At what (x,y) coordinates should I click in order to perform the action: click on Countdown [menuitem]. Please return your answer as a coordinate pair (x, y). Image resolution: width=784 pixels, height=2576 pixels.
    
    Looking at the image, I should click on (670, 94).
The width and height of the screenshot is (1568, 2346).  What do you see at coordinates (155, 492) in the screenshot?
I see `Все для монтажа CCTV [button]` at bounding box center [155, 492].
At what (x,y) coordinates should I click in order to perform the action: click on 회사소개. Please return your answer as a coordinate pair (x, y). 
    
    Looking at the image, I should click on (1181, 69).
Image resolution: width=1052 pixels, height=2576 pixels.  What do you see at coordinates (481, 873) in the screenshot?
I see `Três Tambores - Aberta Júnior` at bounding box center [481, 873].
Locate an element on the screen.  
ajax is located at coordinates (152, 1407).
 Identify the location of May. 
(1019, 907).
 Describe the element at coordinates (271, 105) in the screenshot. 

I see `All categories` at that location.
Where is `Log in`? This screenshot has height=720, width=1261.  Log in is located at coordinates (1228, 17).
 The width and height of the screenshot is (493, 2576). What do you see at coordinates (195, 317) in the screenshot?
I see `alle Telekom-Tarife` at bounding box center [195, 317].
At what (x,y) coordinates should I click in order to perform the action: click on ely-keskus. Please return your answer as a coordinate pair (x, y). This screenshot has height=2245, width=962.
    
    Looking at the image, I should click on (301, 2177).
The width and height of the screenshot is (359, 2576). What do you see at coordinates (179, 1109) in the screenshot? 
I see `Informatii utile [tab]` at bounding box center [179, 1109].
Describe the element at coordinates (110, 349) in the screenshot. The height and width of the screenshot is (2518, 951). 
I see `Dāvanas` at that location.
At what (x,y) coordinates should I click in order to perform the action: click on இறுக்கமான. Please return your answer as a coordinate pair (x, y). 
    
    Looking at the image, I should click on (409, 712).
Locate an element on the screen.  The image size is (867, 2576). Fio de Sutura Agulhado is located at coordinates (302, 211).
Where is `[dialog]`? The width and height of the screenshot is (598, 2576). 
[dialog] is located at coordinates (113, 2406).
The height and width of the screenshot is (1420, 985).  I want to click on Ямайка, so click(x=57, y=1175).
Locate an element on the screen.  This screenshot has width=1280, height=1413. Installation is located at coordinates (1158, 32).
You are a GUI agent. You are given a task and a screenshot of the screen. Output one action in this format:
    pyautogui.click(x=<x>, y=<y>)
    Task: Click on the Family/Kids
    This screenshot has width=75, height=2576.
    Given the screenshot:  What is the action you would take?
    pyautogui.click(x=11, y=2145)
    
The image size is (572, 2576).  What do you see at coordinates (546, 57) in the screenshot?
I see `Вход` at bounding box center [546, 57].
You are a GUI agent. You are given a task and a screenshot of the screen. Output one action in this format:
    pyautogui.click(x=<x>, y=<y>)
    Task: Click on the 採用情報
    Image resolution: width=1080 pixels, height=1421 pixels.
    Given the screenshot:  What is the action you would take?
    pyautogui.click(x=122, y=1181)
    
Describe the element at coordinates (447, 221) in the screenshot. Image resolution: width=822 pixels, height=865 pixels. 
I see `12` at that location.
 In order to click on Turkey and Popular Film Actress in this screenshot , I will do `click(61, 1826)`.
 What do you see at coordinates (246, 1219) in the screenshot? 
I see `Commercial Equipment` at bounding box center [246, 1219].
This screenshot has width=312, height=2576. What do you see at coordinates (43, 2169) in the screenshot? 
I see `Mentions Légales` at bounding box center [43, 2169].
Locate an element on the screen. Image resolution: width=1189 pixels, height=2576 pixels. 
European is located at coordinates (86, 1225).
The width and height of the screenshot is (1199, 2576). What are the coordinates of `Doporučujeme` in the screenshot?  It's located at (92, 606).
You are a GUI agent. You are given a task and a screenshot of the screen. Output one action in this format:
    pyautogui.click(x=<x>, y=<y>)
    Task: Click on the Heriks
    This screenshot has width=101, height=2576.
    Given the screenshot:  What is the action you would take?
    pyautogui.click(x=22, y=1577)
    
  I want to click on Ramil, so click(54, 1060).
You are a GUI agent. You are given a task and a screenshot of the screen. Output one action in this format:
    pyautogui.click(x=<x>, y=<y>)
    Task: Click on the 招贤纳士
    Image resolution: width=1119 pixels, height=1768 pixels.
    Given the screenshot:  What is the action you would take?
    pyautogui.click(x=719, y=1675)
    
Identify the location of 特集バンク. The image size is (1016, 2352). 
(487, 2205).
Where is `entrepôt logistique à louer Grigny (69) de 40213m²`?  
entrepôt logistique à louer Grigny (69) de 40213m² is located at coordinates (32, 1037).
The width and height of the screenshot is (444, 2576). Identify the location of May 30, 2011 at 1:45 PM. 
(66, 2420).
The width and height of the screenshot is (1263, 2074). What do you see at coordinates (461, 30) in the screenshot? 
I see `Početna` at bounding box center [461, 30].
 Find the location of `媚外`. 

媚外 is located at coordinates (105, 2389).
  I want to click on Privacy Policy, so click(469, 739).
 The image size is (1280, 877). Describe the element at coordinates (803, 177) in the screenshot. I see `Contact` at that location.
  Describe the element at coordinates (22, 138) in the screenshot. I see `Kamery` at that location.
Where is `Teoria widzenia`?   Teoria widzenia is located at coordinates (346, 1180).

> Work to do
Give these lines again with "coordinate pair" swapped for "pair of numbers" everywhere, and keep everything else the same.

> Reply
At what (x,y) coordinates should I click in order to perform the action: click on Countdown [menuitem]. Please return your answer as a pair of numbers (x, y). Image resolution: width=784 pixels, height=2576 pixels.
    
    Looking at the image, I should click on (670, 94).
The width and height of the screenshot is (1568, 2346).  What do you see at coordinates (155, 492) in the screenshot?
I see `Все для монтажа CCTV [button]` at bounding box center [155, 492].
At what (x,y) coordinates should I click in order to perform the action: click on 회사소개. Please return your answer as a pair of numbers (x, y). 
    
    Looking at the image, I should click on (1181, 69).
Image resolution: width=1052 pixels, height=2576 pixels.  What do you see at coordinates (481, 873) in the screenshot?
I see `Três Tambores - Aberta Júnior` at bounding box center [481, 873].
Locate an element on the screen.  
ajax is located at coordinates (152, 1407).
 Identify the location of May. 
(1019, 907).
 Describe the element at coordinates (271, 105) in the screenshot. 

I see `All categories` at that location.
Where is `Log in`? This screenshot has height=720, width=1261.  Log in is located at coordinates (1228, 17).
 The width and height of the screenshot is (493, 2576). What do you see at coordinates (195, 317) in the screenshot?
I see `alle Telekom-Tarife` at bounding box center [195, 317].
At what (x,y) coordinates should I click in order to perform the action: click on ely-keskus. Please return your answer as a pair of numbers (x, y). This screenshot has height=2245, width=962.
    
    Looking at the image, I should click on (301, 2177).
The width and height of the screenshot is (359, 2576). What do you see at coordinates (179, 1109) in the screenshot? 
I see `Informatii utile [tab]` at bounding box center [179, 1109].
Describe the element at coordinates (110, 349) in the screenshot. The height and width of the screenshot is (2518, 951). 
I see `Dāvanas` at that location.
At what (x,y) coordinates should I click in order to perform the action: click on இறுக்கமான. Please return your answer as a pair of numbers (x, y). 
    
    Looking at the image, I should click on (409, 712).
Locate an element on the screen.  The image size is (867, 2576). Fio de Sutura Agulhado is located at coordinates (302, 211).
Where is `[dialog]`? The width and height of the screenshot is (598, 2576). 
[dialog] is located at coordinates (113, 2406).
The height and width of the screenshot is (1420, 985).  I want to click on Ямайка, so click(x=57, y=1175).
Locate an element on the screen.  This screenshot has width=1280, height=1413. Installation is located at coordinates (1158, 32).
You are a GUI agent. You are given a task and a screenshot of the screen. Output one action in this format:
    pyautogui.click(x=<x>, y=<y>)
    Task: Click on the Family/Kids
    This screenshot has width=75, height=2576.
    Given the screenshot:  What is the action you would take?
    pyautogui.click(x=11, y=2145)
    
The image size is (572, 2576).  What do you see at coordinates (546, 57) in the screenshot?
I see `Вход` at bounding box center [546, 57].
You are a GUI agent. You are given a task and a screenshot of the screen. Output one action in this format:
    pyautogui.click(x=<x>, y=<y>)
    Task: Click on the 採用情報
    Image resolution: width=1080 pixels, height=1421 pixels.
    Given the screenshot:  What is the action you would take?
    pyautogui.click(x=122, y=1181)
    
Describe the element at coordinates (447, 221) in the screenshot. Image resolution: width=822 pixels, height=865 pixels. 
I see `12` at that location.
 In order to click on Turkey and Popular Film Actress in this screenshot , I will do `click(61, 1826)`.
 What do you see at coordinates (246, 1219) in the screenshot? 
I see `Commercial Equipment` at bounding box center [246, 1219].
This screenshot has width=312, height=2576. What do you see at coordinates (43, 2169) in the screenshot? 
I see `Mentions Légales` at bounding box center [43, 2169].
Locate an element on the screen. Image resolution: width=1189 pixels, height=2576 pixels. 
European is located at coordinates (86, 1225).
The width and height of the screenshot is (1199, 2576). What are the coordinates of `Doporučujeme` in the screenshot?  It's located at (92, 606).
You are a GUI agent. You are given a task and a screenshot of the screen. Output one action in this format:
    pyautogui.click(x=<x>, y=<y>)
    Task: Click on the Heriks
    This screenshot has width=101, height=2576.
    Given the screenshot:  What is the action you would take?
    pyautogui.click(x=22, y=1577)
    
  I want to click on Ramil, so click(54, 1060).
You are a GUI agent. You are given a task and a screenshot of the screen. Output one action in this format:
    pyautogui.click(x=<x>, y=<y>)
    Task: Click on the 招贤纳士
    Image resolution: width=1119 pixels, height=1768 pixels.
    Given the screenshot:  What is the action you would take?
    pyautogui.click(x=719, y=1675)
    
Identify the location of 特集バンク. The image size is (1016, 2352). 
(487, 2205).
Where is `entrepôt logistique à louer Grigny (69) de 40213m²`?  
entrepôt logistique à louer Grigny (69) de 40213m² is located at coordinates (32, 1037).
The width and height of the screenshot is (444, 2576). Identify the location of May 30, 2011 at 1:45 PM. 
(66, 2420).
The width and height of the screenshot is (1263, 2074). What do you see at coordinates (461, 30) in the screenshot? 
I see `Početna` at bounding box center [461, 30].
 Find the location of `媚外`. 

媚外 is located at coordinates (105, 2389).
  I want to click on Privacy Policy, so click(469, 739).
 The image size is (1280, 877). Describe the element at coordinates (803, 177) in the screenshot. I see `Contact` at that location.
  Describe the element at coordinates (22, 138) in the screenshot. I see `Kamery` at that location.
Where is `Teoria widzenia`?   Teoria widzenia is located at coordinates (346, 1180).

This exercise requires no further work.